The photograph shows seven smiling women, all obviously pregnant, wearing turnout gear and standing in front of a department’s engine. The women are not firefighters, but rather wives of firefighters in that department who are all expecting babies within a six-month period. The news story, a feel-good feature, talks about the current baby boom on the department and how a local commercial photographer decided to document it.
It’s a cute picture, but I couldn’t help but feel uneasy when I saw it – the same day an article I wrote about the importance of following NFPA 1851 for the maintenance of turnout gear was posted. My article covered the extensive lengths some departments go to for the purpose of protecting their members from the potential dangers of contaminated gear. These practices include required on-scene decontamination while still wearing full PPE and limiting where turnout gear can be stored or transported, both on and off duty.
Is operational bunker gear potentially hazardous due to its exposure to toxic products of combustion as well as other contaminants that are common in the firefighter’s work environment? Do some of these risks linger even if the gear is cleaned on a regular basis? The answer to these questions is clearly yes, based on the research that has been done, the standards that have been written, and the polices developed by many fire departments that limit their members’ contact with this gear.
Yet still there is a steady stream of photographs using operational turnout gear as a prop for commercial photography: pregnant women posing in it, children snuggling up in it, nursing mothers cradling infants against it.

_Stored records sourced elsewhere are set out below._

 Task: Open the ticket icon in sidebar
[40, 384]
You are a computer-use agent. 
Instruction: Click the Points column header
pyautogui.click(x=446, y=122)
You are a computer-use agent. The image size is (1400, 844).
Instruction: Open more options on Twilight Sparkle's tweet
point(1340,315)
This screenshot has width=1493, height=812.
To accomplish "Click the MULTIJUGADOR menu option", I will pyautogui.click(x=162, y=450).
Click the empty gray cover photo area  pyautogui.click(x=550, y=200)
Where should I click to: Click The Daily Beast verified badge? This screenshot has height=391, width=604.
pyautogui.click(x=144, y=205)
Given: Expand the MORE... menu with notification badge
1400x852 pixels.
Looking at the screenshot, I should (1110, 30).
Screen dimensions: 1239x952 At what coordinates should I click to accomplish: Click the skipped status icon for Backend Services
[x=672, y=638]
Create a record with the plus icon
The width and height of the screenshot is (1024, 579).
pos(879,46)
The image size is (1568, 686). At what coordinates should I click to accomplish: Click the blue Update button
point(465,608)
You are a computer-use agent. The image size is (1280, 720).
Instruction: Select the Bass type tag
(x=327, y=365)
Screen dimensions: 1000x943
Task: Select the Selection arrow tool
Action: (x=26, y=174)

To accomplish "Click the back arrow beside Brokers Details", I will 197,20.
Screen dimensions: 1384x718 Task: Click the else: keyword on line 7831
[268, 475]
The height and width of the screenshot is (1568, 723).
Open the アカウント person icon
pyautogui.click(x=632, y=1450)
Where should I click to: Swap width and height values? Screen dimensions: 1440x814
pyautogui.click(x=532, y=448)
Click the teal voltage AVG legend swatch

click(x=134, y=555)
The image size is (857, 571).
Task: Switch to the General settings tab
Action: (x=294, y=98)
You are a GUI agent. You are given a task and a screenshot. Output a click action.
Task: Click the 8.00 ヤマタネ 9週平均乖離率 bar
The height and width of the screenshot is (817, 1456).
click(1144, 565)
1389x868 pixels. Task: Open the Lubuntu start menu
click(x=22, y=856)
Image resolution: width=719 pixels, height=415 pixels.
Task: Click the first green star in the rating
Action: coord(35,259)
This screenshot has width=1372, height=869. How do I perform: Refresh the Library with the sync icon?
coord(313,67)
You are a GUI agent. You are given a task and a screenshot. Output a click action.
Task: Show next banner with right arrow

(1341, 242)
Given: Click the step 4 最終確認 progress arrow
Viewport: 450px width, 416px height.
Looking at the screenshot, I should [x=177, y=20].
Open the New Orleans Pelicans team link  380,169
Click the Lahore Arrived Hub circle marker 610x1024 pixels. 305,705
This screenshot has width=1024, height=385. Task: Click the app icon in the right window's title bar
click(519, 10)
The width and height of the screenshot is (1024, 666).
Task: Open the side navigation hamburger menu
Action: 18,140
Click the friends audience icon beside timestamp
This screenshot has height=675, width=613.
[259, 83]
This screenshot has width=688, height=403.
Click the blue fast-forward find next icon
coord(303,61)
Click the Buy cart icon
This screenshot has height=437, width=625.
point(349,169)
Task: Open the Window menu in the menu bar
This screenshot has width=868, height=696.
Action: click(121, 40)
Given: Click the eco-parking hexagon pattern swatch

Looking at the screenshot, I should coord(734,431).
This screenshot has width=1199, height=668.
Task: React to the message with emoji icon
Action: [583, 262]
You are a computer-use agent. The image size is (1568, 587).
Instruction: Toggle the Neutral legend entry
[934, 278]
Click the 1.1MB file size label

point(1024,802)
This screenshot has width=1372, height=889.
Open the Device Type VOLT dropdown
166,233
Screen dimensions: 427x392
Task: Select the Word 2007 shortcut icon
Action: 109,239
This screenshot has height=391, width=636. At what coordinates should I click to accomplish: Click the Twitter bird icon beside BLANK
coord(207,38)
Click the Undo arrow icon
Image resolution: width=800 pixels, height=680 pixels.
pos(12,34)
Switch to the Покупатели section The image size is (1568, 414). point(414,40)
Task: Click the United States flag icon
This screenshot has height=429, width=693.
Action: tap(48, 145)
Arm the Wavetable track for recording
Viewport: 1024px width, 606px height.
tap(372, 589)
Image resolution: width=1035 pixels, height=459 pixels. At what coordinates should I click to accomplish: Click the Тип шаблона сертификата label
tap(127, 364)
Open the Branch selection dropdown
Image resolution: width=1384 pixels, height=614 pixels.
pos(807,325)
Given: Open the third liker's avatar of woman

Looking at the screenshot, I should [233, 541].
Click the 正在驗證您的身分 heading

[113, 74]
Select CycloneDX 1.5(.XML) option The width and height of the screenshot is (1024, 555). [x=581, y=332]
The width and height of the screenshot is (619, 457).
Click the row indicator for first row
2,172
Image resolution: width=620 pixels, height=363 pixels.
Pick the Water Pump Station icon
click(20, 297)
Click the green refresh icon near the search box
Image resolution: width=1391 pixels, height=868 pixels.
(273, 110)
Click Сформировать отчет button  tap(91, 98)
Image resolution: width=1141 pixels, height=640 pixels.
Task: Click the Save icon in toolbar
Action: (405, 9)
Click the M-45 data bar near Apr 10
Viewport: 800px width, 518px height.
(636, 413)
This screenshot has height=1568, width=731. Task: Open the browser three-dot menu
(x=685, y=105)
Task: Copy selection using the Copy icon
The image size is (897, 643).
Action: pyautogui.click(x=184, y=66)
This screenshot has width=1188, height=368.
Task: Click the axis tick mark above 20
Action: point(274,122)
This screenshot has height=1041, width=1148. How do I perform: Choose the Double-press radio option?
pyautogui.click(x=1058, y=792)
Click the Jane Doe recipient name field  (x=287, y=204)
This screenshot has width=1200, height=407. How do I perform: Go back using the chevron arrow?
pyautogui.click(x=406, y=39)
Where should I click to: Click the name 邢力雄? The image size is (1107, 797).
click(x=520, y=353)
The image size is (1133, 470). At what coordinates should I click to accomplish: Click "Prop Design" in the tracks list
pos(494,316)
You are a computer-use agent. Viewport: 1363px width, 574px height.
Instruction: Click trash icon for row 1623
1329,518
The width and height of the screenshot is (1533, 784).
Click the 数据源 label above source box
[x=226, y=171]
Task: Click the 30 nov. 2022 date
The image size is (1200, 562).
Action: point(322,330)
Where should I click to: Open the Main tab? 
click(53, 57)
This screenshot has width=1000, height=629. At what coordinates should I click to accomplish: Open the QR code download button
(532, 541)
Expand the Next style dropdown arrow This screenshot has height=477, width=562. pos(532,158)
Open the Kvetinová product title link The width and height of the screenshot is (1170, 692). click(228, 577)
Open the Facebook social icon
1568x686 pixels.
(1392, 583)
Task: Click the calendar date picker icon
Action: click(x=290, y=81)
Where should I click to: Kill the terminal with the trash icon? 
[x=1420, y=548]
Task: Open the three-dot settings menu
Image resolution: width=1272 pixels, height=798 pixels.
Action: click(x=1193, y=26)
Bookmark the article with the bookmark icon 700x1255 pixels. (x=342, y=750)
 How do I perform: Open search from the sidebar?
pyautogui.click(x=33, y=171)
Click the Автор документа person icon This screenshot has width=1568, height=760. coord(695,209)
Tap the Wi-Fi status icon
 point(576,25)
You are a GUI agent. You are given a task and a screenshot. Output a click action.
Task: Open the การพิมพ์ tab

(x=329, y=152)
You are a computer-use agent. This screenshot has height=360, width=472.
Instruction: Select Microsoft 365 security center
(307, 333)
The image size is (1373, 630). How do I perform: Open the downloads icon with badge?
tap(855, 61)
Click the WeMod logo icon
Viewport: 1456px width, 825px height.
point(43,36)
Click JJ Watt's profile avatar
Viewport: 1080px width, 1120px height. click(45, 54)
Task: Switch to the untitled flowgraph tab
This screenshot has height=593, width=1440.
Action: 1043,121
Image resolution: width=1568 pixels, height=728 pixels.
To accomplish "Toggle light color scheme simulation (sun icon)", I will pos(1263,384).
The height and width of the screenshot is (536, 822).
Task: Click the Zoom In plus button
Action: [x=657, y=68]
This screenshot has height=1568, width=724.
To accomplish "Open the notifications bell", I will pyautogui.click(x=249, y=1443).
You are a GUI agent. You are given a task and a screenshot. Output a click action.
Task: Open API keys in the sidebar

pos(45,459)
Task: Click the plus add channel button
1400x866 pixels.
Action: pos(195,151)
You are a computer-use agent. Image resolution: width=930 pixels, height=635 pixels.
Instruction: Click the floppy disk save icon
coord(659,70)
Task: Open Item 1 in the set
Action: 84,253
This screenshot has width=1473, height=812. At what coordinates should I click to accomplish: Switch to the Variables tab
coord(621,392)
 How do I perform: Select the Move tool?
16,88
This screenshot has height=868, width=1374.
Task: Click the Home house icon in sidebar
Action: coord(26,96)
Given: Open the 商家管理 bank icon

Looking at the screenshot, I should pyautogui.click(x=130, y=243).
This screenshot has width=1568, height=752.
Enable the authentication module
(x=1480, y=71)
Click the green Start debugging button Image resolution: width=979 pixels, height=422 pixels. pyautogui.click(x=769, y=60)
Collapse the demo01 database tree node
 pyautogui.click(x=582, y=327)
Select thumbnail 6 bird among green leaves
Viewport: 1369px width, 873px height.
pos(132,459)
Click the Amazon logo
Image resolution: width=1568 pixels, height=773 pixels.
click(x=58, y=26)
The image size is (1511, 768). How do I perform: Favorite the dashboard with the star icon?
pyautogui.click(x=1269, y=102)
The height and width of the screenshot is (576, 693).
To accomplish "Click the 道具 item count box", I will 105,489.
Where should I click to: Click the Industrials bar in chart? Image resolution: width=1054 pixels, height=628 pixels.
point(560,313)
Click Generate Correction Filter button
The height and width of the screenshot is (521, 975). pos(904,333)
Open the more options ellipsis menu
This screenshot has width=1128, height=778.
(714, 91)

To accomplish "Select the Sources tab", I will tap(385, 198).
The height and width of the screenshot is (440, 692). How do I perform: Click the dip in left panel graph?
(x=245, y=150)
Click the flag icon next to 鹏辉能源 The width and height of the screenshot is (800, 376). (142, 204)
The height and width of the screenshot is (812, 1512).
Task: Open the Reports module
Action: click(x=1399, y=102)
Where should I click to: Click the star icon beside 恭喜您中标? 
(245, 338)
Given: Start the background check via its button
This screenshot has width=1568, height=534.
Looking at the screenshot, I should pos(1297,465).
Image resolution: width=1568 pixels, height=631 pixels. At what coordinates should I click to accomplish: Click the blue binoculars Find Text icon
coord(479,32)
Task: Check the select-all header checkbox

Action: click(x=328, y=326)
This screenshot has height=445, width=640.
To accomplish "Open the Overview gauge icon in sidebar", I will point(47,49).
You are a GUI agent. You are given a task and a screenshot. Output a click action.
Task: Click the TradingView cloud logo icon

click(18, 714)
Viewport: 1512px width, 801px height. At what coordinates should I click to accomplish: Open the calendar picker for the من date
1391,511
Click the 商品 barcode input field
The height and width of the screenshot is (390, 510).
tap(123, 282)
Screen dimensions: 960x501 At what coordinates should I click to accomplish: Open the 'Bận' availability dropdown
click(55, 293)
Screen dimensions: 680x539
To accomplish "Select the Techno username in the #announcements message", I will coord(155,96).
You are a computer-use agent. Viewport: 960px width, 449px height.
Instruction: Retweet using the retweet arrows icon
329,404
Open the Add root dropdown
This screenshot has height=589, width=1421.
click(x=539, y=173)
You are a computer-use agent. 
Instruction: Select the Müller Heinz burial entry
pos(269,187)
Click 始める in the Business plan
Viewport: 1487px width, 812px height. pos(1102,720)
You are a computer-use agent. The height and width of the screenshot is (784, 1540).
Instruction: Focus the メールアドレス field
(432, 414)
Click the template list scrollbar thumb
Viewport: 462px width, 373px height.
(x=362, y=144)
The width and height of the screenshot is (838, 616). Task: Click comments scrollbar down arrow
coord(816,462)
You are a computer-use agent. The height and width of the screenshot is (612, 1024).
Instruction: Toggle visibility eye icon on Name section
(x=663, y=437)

Adjusting the bar of what’s considered safe in the fire service
When I first expressed my concerns about the recent photograph via an online forum, I expected some pushback, and I got it. About half the comments said the photo was no big deal, it was only positive for those involved, and that I should lighten up.
Others shared concern for the issues I raised about health and safety in the handling of operational bunker gear, pointing out that once the gear is used in hazardous environments, it is never truly clean and free of contaminants, even when washed on a regular basis.
Were any of those women harmed by wearing their husbands’ bunker gear around the station for an hour or so? Almost certainly – and hopefully – not. The issue here is not about any individual, but rather about creating a consistent culture of health and safety in the fire service.
One of the main arguments made in support of such photographs is that the chance of any danger from a short exposure is small, and besides, people have been taking such pictures for generations, and there’s no evidence of any real harm being done.
But that same argument could be used for many things that were once common practice but are no longer acceptable for firefighters: wearing day boots, riding the tailboard, working overhaul without PPE, to name a few.
Project a consistent firefighter safety message
Emergency services leaders know a lot more about potential hazards from firefighting than they did decades ago. This knowledge has led to big changes, such as cancer presumption laws in many states and also to new policies and practices when it comes to handling and maintaining protective gear. So why would it make sense for a department to reprimand a firefighter for taking bunker gear into the station dorm against department policy, but be perfectly OK with that same firefighter dressing up his five-year-old in his bunker gear for a birthday party?
Is it fun to have your kids dress up like firefighters and pose for pictures? Of course – such photos may be valuable keepsakes and cherished memories. But those photos should be staged and taken within the health and safety guidelines that are in place for the handling of gear and equipment.
The fact that civilians – both children and adults – may want to dress up in firefighting gear is easily addressed. If you want to accommodate them, simply buy additional turnout gear in appropriate sizes (there are facsimiles available that are lighter, less expensive and look like the real thing). Keep it clean and separate from operational gear, and let people have fun with it.
But if you want firefighters and members of the community to understand and respect the hazards that are attached to the job, then you must project a consistent message and attitude about safety in all areas. Operational bunker gear is either potentially hazardous or it isn’t. You can’t have it both ways.